TANJUNG SELOR, Fokusborneo.com – Rapat Dengar Pendapat (RDP) antara DPRD Provinsi Kalimantan Utara (Kaltara) dan Aliansi Masyarakat Adat Asli Kalimantan Utara (AMAKU), menghasilkan keputusan penting, Senin (25/8/25).
AMAKU secara tegas menolak program transmigrasi di Desa Salimbatu/SP 10 Tanjung Buka, Bulungan.
Dalam pertemuan yang dipimpin langsung Ketua DPRD Kaltara, H. Achmad Djufrie, SE., MM, perwakilan AMAKU menyampaikan keberatan mereka dengan lugas.



“Tanah adat bukan sekadar lahan ekonomi, tetapi bagian dari identitas budaya dan kehidupan masyarakat adat. Kami tidak menolak kedatangan suku lain, namun kami menuntut keadilan sosial,” tegas perwakilan AMAKU dalam forum tersebut.





Meskipun Pemerintah Kabupaten Bulungan berdalih program ini sudah direncanakan sejak 2019 dan pesertanya sebagian besar warga lokal, AMAKU tetap pada pendiriannya.




Mereka mendesak pemerintah, agar fokus pada pemberdayaan masyarakat adat sebagai prioritas utama.

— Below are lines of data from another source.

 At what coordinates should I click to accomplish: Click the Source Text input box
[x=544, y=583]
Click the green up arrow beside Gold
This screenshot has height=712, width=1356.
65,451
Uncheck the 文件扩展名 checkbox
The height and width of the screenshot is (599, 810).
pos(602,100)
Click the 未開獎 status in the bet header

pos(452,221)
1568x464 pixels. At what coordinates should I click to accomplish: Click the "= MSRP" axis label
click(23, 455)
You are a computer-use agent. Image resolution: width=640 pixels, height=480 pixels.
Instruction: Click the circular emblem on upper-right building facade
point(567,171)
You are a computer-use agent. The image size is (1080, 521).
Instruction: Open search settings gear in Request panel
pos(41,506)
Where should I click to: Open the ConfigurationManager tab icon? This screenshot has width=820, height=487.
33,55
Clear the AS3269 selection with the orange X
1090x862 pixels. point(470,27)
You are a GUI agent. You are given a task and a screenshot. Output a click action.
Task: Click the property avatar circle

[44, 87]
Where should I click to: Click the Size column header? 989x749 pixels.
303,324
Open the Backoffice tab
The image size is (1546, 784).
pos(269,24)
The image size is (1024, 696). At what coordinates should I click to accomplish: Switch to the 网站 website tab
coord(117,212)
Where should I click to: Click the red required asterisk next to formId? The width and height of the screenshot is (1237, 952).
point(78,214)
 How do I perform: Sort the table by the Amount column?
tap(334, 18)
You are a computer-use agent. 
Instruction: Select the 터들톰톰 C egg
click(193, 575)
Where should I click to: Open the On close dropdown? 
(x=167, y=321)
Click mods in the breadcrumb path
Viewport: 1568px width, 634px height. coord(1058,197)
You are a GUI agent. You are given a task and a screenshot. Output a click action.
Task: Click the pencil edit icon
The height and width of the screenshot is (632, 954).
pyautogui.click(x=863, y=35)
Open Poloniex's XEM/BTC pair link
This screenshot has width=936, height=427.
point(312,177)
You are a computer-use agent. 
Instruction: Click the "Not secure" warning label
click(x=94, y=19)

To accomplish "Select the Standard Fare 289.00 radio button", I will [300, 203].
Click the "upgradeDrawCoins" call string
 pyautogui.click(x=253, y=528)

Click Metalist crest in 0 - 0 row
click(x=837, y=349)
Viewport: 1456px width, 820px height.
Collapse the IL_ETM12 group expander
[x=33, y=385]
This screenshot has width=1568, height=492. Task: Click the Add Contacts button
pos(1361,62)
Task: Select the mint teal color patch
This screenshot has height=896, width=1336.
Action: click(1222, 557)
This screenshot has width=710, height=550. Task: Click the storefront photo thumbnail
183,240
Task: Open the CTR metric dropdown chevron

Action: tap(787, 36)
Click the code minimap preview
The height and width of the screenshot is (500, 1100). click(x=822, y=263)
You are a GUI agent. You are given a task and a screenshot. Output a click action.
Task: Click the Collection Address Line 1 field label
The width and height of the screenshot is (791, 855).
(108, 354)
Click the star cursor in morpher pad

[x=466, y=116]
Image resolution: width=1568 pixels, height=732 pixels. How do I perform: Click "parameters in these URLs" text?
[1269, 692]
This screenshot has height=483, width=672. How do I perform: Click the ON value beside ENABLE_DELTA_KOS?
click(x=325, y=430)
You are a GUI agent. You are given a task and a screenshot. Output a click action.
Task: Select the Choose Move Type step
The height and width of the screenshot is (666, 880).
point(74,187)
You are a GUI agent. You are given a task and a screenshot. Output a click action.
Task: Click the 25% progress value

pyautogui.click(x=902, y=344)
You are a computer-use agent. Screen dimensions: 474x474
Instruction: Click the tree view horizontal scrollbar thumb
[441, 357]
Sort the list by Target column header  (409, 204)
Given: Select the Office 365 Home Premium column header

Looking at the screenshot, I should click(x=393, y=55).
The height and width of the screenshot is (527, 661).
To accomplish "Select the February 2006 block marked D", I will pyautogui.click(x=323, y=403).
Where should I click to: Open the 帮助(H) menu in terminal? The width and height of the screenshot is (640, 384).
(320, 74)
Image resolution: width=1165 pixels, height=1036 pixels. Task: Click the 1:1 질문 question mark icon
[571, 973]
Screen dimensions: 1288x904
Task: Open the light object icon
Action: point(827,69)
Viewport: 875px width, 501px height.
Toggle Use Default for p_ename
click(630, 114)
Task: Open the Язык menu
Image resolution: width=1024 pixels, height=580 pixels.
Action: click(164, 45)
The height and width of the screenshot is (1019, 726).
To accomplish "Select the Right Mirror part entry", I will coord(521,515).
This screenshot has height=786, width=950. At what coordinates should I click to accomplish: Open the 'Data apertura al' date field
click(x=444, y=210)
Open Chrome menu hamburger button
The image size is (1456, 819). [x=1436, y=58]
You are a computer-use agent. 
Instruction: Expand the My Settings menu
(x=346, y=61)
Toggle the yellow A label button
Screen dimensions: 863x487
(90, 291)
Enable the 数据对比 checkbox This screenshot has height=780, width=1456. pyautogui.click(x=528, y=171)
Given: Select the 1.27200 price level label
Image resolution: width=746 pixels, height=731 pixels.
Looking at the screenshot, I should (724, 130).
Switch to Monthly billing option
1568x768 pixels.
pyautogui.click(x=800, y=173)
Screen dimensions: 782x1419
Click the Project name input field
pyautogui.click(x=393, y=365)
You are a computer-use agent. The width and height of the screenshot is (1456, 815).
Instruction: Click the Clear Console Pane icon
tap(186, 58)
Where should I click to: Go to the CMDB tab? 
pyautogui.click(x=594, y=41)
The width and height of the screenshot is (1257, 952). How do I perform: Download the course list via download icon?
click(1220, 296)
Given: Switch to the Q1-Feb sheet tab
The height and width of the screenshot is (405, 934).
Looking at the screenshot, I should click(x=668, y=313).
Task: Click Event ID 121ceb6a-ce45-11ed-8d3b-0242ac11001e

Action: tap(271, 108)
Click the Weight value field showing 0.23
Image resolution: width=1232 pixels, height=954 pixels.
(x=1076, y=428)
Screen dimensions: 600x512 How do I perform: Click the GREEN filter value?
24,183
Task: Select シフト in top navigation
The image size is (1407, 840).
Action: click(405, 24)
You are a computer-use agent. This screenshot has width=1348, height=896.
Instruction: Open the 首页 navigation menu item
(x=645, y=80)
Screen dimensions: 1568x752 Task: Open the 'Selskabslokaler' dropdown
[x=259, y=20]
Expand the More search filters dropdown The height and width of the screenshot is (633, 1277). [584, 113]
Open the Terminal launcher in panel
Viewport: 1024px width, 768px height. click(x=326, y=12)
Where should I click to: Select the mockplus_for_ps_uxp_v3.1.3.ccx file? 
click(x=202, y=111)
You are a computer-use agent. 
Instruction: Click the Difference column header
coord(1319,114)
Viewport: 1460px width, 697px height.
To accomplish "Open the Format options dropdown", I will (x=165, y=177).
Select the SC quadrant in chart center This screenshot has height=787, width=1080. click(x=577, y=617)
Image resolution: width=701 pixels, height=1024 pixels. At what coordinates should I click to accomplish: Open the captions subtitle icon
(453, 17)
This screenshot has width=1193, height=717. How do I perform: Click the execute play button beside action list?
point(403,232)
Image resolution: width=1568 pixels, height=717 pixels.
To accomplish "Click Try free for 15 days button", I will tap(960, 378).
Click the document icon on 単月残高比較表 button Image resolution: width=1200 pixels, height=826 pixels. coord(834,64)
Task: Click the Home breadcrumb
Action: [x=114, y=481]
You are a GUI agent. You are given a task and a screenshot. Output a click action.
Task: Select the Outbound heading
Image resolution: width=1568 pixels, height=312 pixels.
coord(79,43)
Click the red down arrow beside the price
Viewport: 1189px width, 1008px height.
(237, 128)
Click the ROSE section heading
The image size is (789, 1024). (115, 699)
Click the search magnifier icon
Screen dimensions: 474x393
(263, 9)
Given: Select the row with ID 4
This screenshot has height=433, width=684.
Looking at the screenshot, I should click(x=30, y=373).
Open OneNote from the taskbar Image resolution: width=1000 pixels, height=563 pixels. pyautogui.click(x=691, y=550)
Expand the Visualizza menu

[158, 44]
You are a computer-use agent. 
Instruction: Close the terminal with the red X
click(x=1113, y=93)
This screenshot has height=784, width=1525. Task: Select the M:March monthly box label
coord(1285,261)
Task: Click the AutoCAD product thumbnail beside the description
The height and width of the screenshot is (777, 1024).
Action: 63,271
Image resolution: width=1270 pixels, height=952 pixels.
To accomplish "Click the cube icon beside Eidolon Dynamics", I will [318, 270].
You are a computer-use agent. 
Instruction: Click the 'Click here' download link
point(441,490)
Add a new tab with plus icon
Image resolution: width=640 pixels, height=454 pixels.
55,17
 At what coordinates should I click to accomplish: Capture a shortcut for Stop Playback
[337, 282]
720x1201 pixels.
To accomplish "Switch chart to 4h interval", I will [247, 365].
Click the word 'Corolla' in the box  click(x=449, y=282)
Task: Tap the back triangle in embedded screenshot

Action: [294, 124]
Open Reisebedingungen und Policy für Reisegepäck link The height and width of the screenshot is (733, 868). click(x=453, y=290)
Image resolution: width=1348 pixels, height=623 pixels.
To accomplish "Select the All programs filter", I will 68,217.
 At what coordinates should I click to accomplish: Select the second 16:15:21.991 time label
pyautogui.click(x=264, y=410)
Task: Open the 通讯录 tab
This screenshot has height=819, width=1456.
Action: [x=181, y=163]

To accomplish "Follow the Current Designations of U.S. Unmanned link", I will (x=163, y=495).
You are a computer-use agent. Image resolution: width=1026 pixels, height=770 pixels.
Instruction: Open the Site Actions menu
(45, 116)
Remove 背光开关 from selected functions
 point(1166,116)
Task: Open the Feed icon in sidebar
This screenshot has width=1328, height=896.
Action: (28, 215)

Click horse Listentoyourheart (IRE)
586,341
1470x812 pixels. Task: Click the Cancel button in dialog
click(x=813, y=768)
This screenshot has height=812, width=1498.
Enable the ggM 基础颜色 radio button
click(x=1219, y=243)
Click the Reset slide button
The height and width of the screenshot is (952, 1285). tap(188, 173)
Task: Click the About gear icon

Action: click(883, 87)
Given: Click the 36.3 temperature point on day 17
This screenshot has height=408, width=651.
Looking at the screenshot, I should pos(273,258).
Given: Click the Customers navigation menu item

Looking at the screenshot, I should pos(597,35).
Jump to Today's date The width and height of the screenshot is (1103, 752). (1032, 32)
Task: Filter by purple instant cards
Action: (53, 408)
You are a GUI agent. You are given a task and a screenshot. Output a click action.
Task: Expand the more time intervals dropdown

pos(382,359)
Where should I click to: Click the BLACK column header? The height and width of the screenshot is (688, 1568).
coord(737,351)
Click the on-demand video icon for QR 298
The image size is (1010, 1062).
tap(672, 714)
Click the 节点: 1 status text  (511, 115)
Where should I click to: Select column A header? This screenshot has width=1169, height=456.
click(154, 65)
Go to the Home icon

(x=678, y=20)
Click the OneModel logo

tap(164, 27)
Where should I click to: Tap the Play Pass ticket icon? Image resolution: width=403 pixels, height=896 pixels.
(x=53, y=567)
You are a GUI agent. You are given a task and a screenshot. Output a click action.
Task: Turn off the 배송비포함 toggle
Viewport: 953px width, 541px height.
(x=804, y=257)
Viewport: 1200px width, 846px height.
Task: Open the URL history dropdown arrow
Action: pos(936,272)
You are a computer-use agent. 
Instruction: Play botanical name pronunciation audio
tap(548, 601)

“Kebijakan yang tidak adil hanya akan menambah kecemburuan sosial dan memperparah marginalisasi masyarakat adat di tanah sendiri,” tambah perwakilan AMAKU.



Menanggapi aspirasi tersebut, Ketua DPRD Kaltara, H. Achmad Djufrie, berkomitmen untuk mengawal tuntutan masyarakat adat.


“Hasil rapat ini akan menjadi bahan tindak lanjut dalam penyusunan kebijakan di tingkat provinsi maupun kabupaten,” ujarnya.


Rapat ini diakhiri dengan kesepakatan bahwa DPRD akan mengawal aspirasi AMAKU dan menjadikan hasil RDP sebagai pertimbangan utama untuk tindak lanjut kebijakan.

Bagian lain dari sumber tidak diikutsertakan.